One might come to believe somebody was in the room listening.

For months, school officials, particularly Superintendent of Schools Jim Norton, have discussed, at times debated, chasing dollars to assist in the rebuild from Hurricane Michael.

Insurance claims while working with the Panhandle Area Education Consortium (PAEC) and FEMA claims have dominated board meetings since last October.

Norton said a chase of grant dollars might be in order.

Meanwhile, one of the most pressing issues has been heating/air conditioning systems, particularly at the two high schools.

Last week, the Volunteer Florida Foundation awarded $8 million grants to long-term recovery efforts for Hurricane Michael and Hurricane Irma.

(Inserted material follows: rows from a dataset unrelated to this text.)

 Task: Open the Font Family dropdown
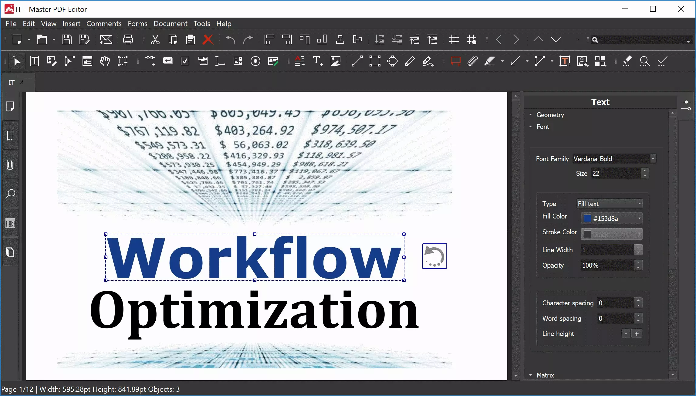click(653, 158)
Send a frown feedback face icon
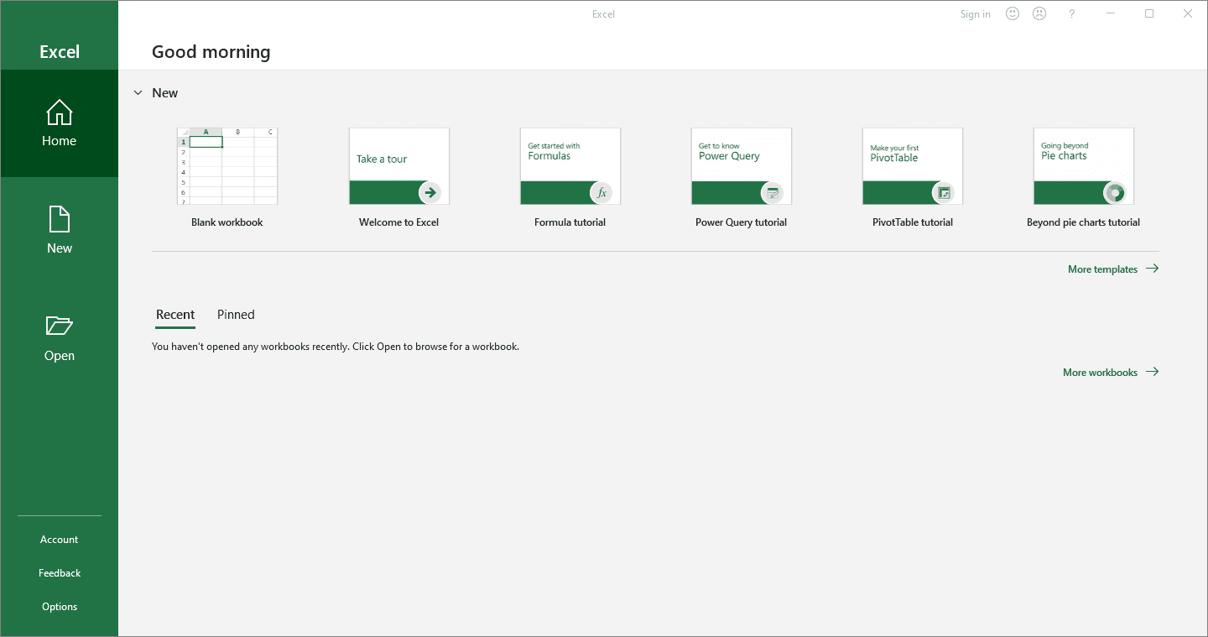Viewport: 1208px width, 637px height. [1039, 13]
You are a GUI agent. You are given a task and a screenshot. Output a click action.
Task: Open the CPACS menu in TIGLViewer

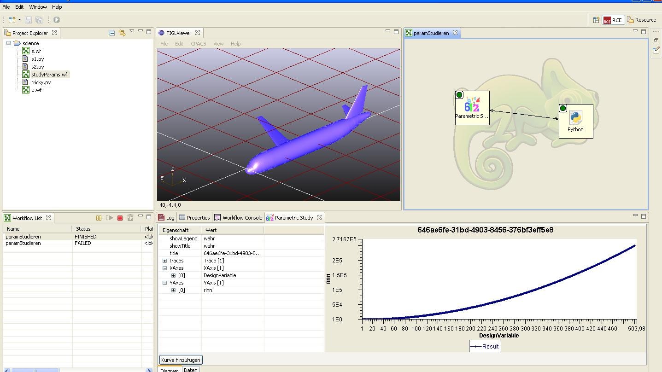coord(199,43)
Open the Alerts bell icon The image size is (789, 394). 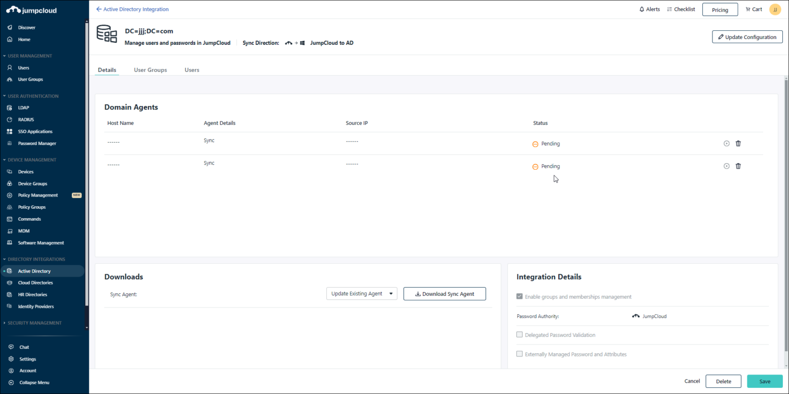pyautogui.click(x=649, y=9)

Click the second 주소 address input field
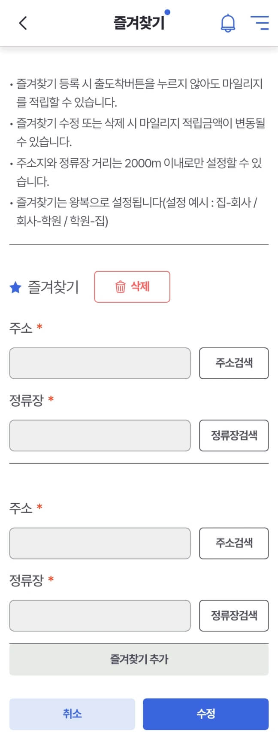(100, 543)
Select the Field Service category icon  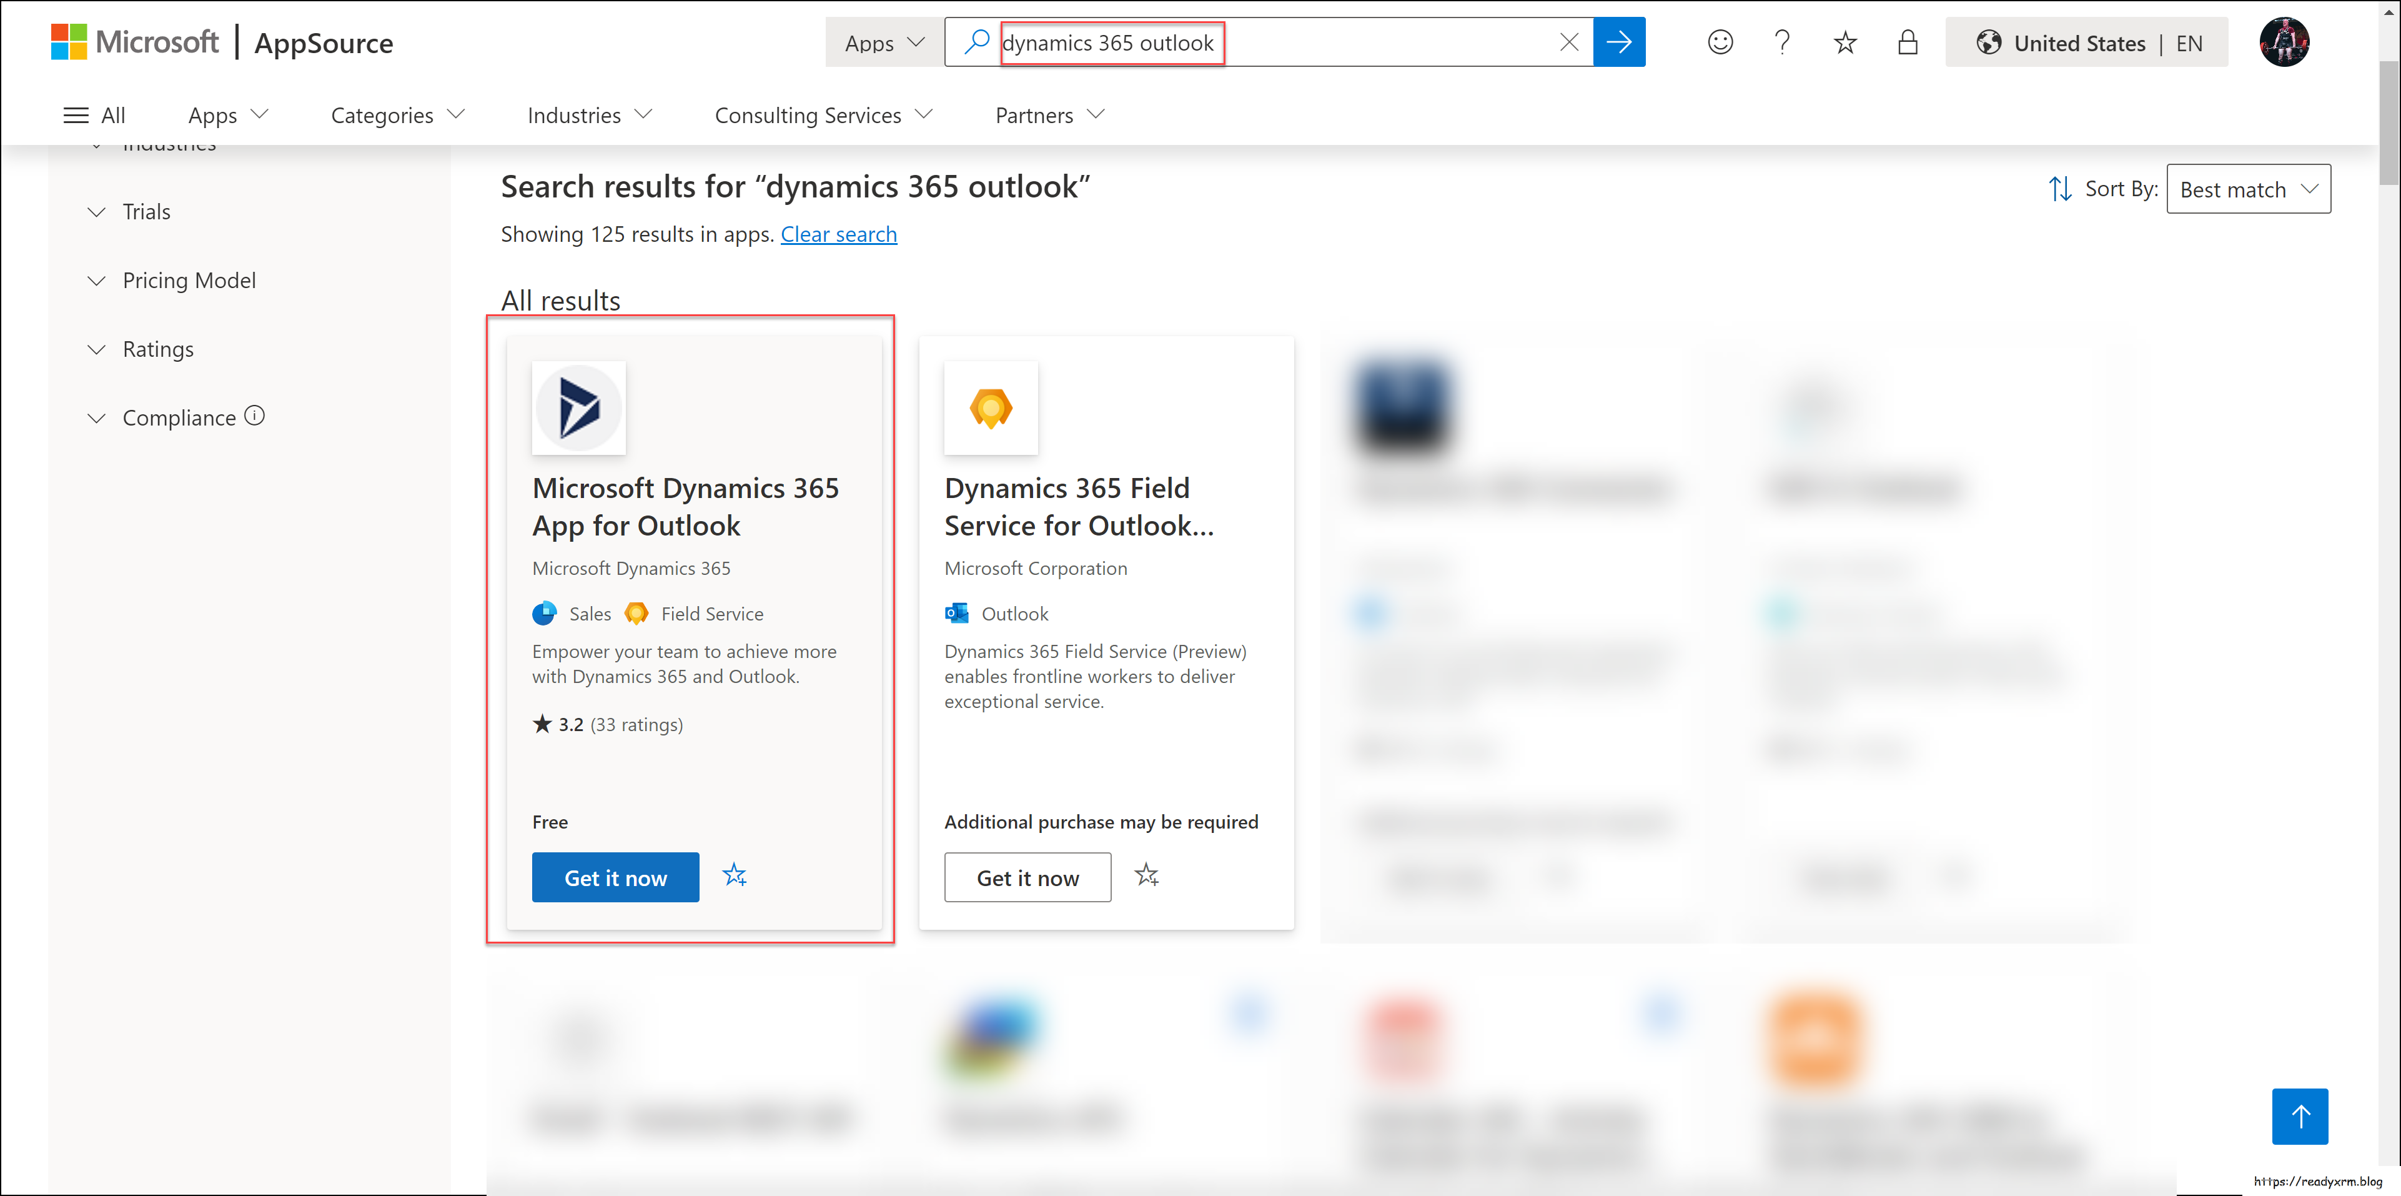click(x=637, y=613)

Among those 14 grants was $1.125 million awarded to Gulf District Schools, the funding specifically earmarked, wait for it, to “complete repairs and upgrade existing HVAC units in schools to ensure the health and well-being of staff and students.”

The timing even took Norton aback.

“I have sat on the dais and talked about wanting to pursue any grants we possibly could but I thought this one was a long-shot,” said Superintendent of Schools Jim Norton.

“I would rather be lucky than good. This is like we picked up a four-leaf clover.”

The money, Norton said, will get the district well under way to fixing the systems at both high schools.

Particular problems arose at Port St. Joe Jr./Sr. High School early in the year and the district has been renting monthly a unit to reduce condensation while awaiting full repairs of the system.

Both roofs are due to be replaced with $5.5 million in insurance money.

“We are trying to make lemonade from lemons,” Norton said. “I am mighty appreciative of this grant. The timing could not have been better.

The grant is one of four, totaling $3 million, awarded by the Volunteer Florida Foundation for long-term recovery efforts after Michael; another $5 million was awarded to 10 organizations addressing long-term recovery after Hurricane Irma, which rocked Florida two years ago.

The other three Michael-related grants were directed to the Alabama-West Florida Conference of the United Methodist Church ($1.125 million) to repair or rebuild 73 homes; The Salvation Army ($600,000) to meet unmet needs across the region; and the Town of Alford ($150,000) to rebuild its volunteer fire department.

Gov. Ron DeSantis noted those four grants were announced on the one-year anniversary of Hurricane Michael.

“I am pleased to announce that the Volunteer Florida Foundation will release (these long-term recovery grants),” DeSantis said. “We are committed to ensuring our communities receive the support necessary as we rebuild stronger than before.

“Thank you to the generous individuals who donated to the Florida Disaster Fund and made this support possible.”

The Florida Disaster Fund is the state’s official private fund established to assist communities as they respond to and recover after emergencies or disasters.

“The Florida Foundation is pleased to announce the award of Florida Disaster Fund grants that will support long-term recovery efforts in the panhandle and areas still recovering from Hurricane Irma,” said Volunteer Florida CEO Clay Ingram.

“With the support of Governor DeSantis, Volunteer Florida has been able to continue to assist communities as they rebuild and recover through our Florida Disaster Fund grants and Disaster Case Management Programs.”